The EMC is a multidisciplinary weekly meeting when the entire epilepsy team – physicians, surgeons, advanced practice nurses, administrators and coordinators, neuropsychologists and neuroradiologists gather to discuss and synthesize the data gathered for particular patients who have undergone Phase I monitoring. All the relevant data is presented formally and discussed among the whole team. The discussion concludes with a formulation of a consensus management plan for the patient. Often, this is a consideration of whether the patient would benefit from epilepsy surgery. If so, further tests are usually necessary to confirm surgical candidacy, and on the completion of those ancillary tests, the data are re-discussed. In this iterative fashion a final management plan is made which is then communicated to the patient by the team. Some of the ancillary tests we use include:
Positron Emission Tomography (PET) Scan – A PET scan used a radionuclide (18fluoro-deoxy-glucose; FDG) to investigate the metabolic profile of the whole brain; areas of focal epilepsy exhibit reduced metabolism that can be visually identified.
Functional Magnetic Resonance Imaging (fMRI) – fMRI is used to identify ‘eloquent’ cortex in patients in whom there is concern that the seizure focus may be physically close to important brain areas for sensation, motor function or language. Our neuroradiology team employs a full suite of fMRI procedures involving finger tapping, skin sensation, visual function, interpreting speech, reading, etc. to identify these eloquent areas. Results from fMRI are then visualized together with the rest of the patient data to provide the team with a ‘map’ of how important brain areas relate to the seizure focus.

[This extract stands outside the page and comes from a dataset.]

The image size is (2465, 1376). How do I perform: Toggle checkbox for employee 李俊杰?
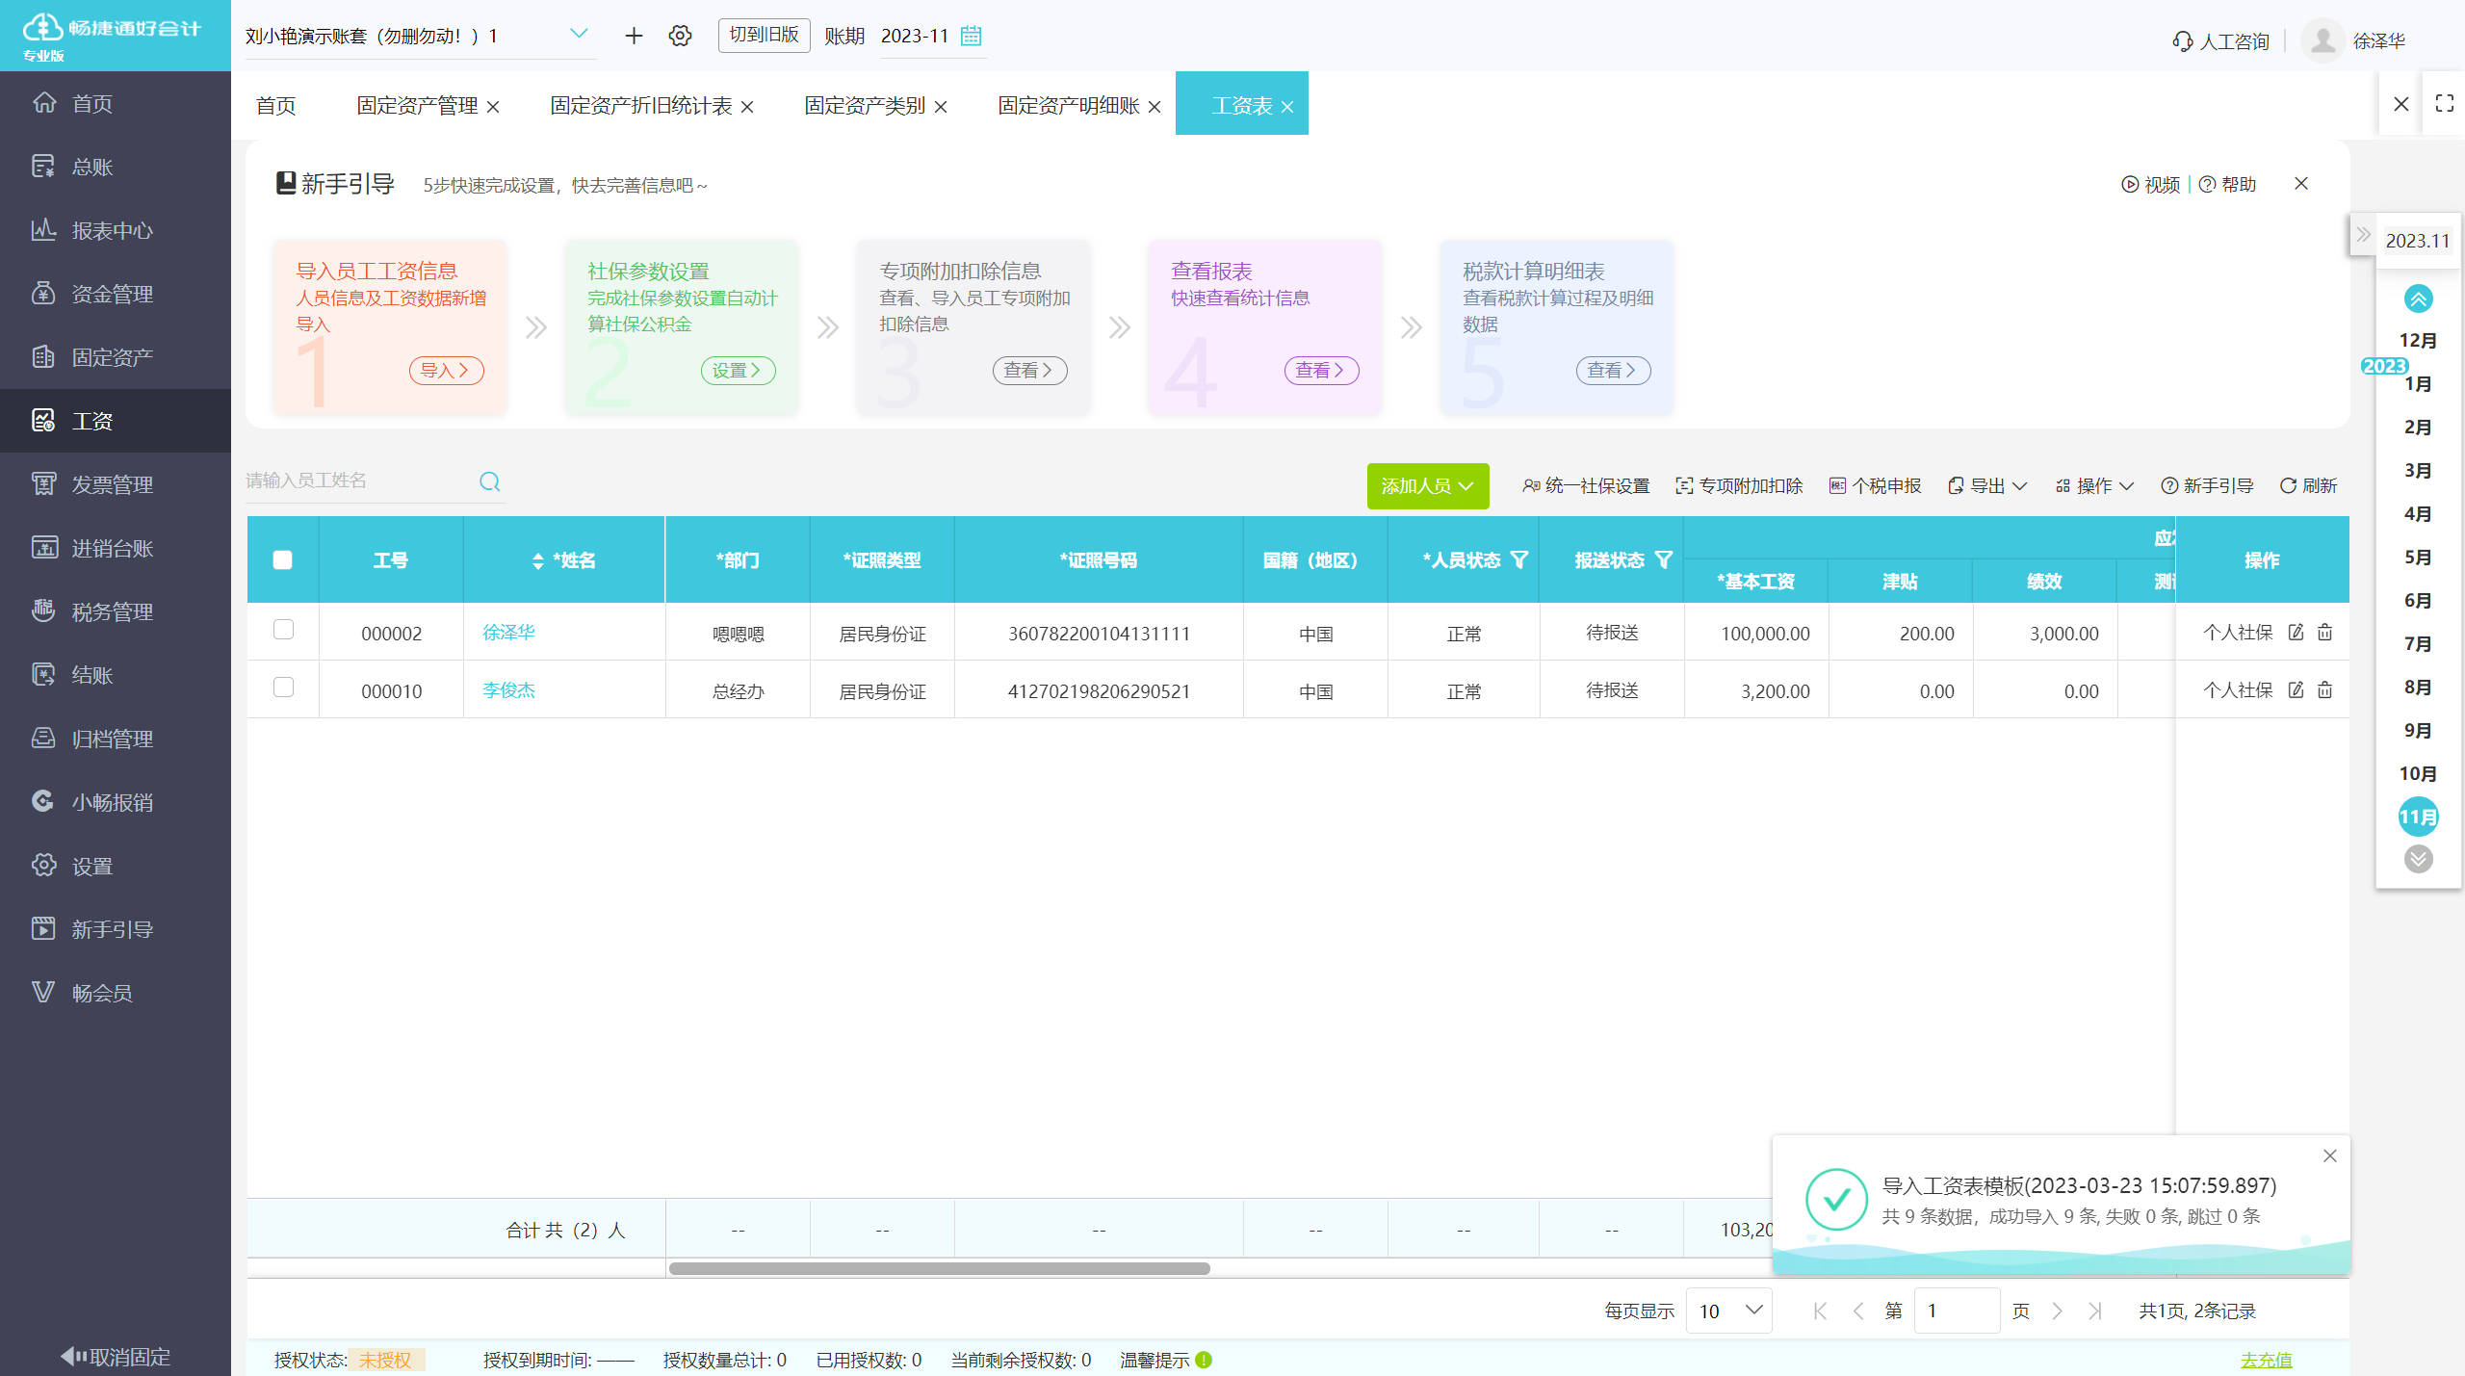[x=283, y=688]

Neuropsychological Testing – Neuropsychology is key to interrogating the cognitive dysfunction that often accompanies long standing focal epilepsy, and tests attention, problem solving, memory, language, I.Q., visual-spatial skills, academic skills, and social-emotional functioning. Results from neuropsychology inform the team whether the patient might tolerate a surgical procedure on their brain with no or minimal alteration in their cognitive function, or whether a proposed procedure would carry a high risk of imposing a significant deficit. In the latter case, epilepsy surgery can be impractical, and the patient may be advised of alternative, non-surgical therapies.
Magnetoencephalography (MEG) Scan – MEG measures the magnetic signals from the brain and localizes significant features of the signal on the 3-D brain volume. We aim to have MEG available at UF in the near future, but for now patients requiring MEG are referred to an external facility for the test, and the results reviewed back with the rest of the ancillary investigations.
Wada Angiogram – The left and right hemispheres of the brain are broadly responsible for different functions, and a Wada test is performed to map out memory and language function in the individual hemispheres. In a sense, Wada is an extension of the neuropsychological evaluation, and aims to determine whether the proposed surgery on the patient would result in significant memory deficits; also in which hemisphere fundamentally is language function represented. Wada is invasive: each hemisphere is anesthetized in sequence using a short acting barbiturate through a catheter inserted in the femoral artery in the groin, and the ‘awake half’ of the brain is tested for language, memory, and learning function. With the advance of technology and availability of newer noninvasive methods, our use of Wada has decreased over the years.